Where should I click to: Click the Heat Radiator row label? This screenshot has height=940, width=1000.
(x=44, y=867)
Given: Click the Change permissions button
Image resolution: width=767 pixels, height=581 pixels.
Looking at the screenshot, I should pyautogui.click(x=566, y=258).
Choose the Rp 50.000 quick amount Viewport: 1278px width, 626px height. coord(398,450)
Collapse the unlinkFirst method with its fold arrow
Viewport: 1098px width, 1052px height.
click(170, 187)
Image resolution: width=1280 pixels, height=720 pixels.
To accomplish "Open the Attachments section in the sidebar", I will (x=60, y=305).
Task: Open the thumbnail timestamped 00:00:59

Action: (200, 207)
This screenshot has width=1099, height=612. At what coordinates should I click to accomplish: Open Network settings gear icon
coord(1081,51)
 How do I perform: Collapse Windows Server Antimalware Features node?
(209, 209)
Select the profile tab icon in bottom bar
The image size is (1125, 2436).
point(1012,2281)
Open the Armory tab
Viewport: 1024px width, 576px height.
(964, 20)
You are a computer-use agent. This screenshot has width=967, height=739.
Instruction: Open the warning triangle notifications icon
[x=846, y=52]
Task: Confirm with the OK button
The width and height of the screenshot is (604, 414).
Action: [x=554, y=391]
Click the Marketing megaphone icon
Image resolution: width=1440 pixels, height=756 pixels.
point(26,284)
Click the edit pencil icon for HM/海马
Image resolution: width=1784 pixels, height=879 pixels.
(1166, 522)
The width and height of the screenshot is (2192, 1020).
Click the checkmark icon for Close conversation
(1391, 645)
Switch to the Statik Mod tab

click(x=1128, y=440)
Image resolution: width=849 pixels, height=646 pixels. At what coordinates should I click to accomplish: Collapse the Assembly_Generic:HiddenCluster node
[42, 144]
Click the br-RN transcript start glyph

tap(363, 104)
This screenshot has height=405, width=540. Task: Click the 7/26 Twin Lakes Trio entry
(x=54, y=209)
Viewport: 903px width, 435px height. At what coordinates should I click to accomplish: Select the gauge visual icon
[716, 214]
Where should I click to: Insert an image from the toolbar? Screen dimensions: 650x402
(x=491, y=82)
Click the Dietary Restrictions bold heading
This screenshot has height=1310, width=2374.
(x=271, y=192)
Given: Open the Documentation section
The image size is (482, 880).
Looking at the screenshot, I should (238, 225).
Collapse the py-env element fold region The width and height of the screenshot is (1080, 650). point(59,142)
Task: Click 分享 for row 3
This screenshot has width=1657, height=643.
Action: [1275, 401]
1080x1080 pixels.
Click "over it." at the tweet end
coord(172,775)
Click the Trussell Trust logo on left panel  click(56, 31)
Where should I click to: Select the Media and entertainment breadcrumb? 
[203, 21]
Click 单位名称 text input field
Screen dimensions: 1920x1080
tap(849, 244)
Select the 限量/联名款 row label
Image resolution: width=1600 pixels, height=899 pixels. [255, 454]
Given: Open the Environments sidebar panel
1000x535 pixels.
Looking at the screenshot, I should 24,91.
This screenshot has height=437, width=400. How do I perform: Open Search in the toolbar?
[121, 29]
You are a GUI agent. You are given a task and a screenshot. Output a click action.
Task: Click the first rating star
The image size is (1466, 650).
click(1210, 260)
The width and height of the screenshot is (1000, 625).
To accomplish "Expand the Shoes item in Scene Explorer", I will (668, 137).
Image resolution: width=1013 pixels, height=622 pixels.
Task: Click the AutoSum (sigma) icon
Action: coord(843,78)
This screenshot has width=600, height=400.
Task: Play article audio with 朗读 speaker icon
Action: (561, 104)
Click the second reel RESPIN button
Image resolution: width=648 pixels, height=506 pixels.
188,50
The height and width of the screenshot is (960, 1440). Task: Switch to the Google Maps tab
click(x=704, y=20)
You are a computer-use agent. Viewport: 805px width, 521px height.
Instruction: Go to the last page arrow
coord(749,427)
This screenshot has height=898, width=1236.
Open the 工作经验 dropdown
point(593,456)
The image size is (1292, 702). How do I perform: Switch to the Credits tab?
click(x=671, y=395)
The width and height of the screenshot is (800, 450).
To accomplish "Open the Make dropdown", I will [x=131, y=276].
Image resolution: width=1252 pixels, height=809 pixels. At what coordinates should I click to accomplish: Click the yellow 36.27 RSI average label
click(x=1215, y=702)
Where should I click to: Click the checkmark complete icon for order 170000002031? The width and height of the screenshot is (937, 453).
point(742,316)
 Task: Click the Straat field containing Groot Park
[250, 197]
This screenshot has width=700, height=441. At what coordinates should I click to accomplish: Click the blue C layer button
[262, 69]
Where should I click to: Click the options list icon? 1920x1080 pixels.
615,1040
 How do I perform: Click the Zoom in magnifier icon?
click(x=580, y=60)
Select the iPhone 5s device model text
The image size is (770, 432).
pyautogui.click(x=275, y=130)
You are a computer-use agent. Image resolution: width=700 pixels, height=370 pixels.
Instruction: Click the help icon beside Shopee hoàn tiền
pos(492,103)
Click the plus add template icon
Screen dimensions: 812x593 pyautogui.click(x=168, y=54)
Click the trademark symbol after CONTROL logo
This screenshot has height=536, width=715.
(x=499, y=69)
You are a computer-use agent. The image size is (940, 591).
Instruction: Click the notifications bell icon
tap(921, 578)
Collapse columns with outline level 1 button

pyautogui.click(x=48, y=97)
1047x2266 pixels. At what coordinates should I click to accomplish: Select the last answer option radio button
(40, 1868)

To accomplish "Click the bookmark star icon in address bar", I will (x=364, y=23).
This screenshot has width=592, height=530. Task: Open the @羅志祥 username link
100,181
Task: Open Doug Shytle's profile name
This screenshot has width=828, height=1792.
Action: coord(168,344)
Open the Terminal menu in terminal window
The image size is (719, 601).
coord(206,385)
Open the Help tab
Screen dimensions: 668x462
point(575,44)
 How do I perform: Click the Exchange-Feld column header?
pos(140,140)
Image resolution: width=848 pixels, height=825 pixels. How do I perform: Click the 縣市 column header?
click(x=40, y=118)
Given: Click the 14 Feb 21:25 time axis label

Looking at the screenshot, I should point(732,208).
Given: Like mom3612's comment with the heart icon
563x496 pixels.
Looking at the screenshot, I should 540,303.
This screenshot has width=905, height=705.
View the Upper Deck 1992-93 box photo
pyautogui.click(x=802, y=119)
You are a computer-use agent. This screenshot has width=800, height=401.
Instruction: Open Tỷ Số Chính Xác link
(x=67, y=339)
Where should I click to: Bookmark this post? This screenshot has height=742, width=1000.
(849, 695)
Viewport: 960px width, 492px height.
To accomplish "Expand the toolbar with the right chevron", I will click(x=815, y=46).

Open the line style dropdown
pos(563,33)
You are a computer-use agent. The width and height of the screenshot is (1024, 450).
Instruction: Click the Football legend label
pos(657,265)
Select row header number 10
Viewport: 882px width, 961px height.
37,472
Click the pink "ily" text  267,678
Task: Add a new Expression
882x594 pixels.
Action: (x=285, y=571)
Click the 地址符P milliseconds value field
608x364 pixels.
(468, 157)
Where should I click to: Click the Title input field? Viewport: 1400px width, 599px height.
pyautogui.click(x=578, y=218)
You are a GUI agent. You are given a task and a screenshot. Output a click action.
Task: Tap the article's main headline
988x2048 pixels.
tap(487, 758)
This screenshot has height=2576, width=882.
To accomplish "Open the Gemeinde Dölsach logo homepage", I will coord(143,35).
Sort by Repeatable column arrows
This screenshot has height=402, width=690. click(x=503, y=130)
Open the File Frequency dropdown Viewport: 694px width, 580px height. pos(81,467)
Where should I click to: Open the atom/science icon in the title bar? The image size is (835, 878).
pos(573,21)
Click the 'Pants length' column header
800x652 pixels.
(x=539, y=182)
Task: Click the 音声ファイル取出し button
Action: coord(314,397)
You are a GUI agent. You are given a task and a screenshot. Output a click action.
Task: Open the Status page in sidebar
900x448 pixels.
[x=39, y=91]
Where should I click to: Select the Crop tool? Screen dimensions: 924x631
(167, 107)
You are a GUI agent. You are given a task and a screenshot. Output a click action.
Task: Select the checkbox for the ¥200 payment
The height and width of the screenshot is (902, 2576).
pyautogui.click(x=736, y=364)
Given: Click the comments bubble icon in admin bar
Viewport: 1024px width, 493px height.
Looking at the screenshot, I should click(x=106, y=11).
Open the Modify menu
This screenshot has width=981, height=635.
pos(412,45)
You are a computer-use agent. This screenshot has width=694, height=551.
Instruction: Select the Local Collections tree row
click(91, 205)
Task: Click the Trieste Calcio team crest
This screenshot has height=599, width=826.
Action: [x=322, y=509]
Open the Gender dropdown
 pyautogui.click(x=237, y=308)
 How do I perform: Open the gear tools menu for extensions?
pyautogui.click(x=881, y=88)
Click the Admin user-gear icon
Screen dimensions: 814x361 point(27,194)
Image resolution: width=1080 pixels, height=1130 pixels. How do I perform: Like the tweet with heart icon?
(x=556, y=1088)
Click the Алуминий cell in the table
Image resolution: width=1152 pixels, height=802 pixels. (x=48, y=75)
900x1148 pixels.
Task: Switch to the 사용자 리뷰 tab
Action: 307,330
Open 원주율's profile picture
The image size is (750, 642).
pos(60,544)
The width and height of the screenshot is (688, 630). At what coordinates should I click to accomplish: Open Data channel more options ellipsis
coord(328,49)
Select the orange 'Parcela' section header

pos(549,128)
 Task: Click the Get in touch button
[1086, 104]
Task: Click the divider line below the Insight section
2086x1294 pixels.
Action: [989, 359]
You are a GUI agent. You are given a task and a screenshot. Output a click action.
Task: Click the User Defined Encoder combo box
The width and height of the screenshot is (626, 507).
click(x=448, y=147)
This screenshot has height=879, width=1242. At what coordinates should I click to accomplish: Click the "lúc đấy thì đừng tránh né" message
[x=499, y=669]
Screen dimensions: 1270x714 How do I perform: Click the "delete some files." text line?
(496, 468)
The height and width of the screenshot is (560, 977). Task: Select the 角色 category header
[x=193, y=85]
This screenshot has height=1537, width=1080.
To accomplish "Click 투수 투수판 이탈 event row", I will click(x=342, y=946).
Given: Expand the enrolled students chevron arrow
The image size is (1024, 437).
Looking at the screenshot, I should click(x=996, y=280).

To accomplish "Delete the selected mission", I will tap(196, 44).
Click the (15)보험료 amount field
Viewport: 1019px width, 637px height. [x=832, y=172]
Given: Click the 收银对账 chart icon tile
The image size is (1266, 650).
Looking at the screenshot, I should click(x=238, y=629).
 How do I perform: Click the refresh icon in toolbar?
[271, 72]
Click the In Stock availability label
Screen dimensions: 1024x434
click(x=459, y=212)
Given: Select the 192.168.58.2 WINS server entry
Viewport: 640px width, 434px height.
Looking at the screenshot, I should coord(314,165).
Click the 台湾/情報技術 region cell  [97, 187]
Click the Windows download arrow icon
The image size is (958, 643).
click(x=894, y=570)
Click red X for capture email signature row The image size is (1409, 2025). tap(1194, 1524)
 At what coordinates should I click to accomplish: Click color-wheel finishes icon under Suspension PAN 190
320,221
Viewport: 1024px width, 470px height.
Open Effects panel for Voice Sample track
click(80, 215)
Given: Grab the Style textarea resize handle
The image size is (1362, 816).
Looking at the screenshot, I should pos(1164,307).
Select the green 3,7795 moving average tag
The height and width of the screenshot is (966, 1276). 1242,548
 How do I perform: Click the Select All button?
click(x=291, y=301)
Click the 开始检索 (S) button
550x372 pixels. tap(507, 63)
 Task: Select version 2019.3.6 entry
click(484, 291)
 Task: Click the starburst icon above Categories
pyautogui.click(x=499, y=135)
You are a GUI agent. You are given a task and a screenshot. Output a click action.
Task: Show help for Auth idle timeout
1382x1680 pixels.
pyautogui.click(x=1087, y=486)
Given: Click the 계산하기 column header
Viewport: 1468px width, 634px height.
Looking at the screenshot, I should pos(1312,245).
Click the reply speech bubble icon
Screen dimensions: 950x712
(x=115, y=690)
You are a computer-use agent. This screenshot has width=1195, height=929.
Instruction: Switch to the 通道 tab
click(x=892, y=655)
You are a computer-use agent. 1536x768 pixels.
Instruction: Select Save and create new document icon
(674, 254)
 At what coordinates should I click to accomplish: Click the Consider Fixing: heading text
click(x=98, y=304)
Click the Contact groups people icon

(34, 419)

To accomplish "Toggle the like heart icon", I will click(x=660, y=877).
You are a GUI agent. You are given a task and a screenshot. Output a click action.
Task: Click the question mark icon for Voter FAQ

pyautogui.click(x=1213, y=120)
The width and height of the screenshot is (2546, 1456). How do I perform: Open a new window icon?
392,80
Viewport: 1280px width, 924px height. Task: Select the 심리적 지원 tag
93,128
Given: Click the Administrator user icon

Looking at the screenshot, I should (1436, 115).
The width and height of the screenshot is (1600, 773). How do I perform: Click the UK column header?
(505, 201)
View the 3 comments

* * * * * * *

YOUR OBJECTIVE:
If a line in the listing holds the word "profile", copy it out.

REPLY TO THE TASK:
Select the profile tab icon in bottom bar
Task: Open Doug Shytle's profile name
Open 원주율's profile picture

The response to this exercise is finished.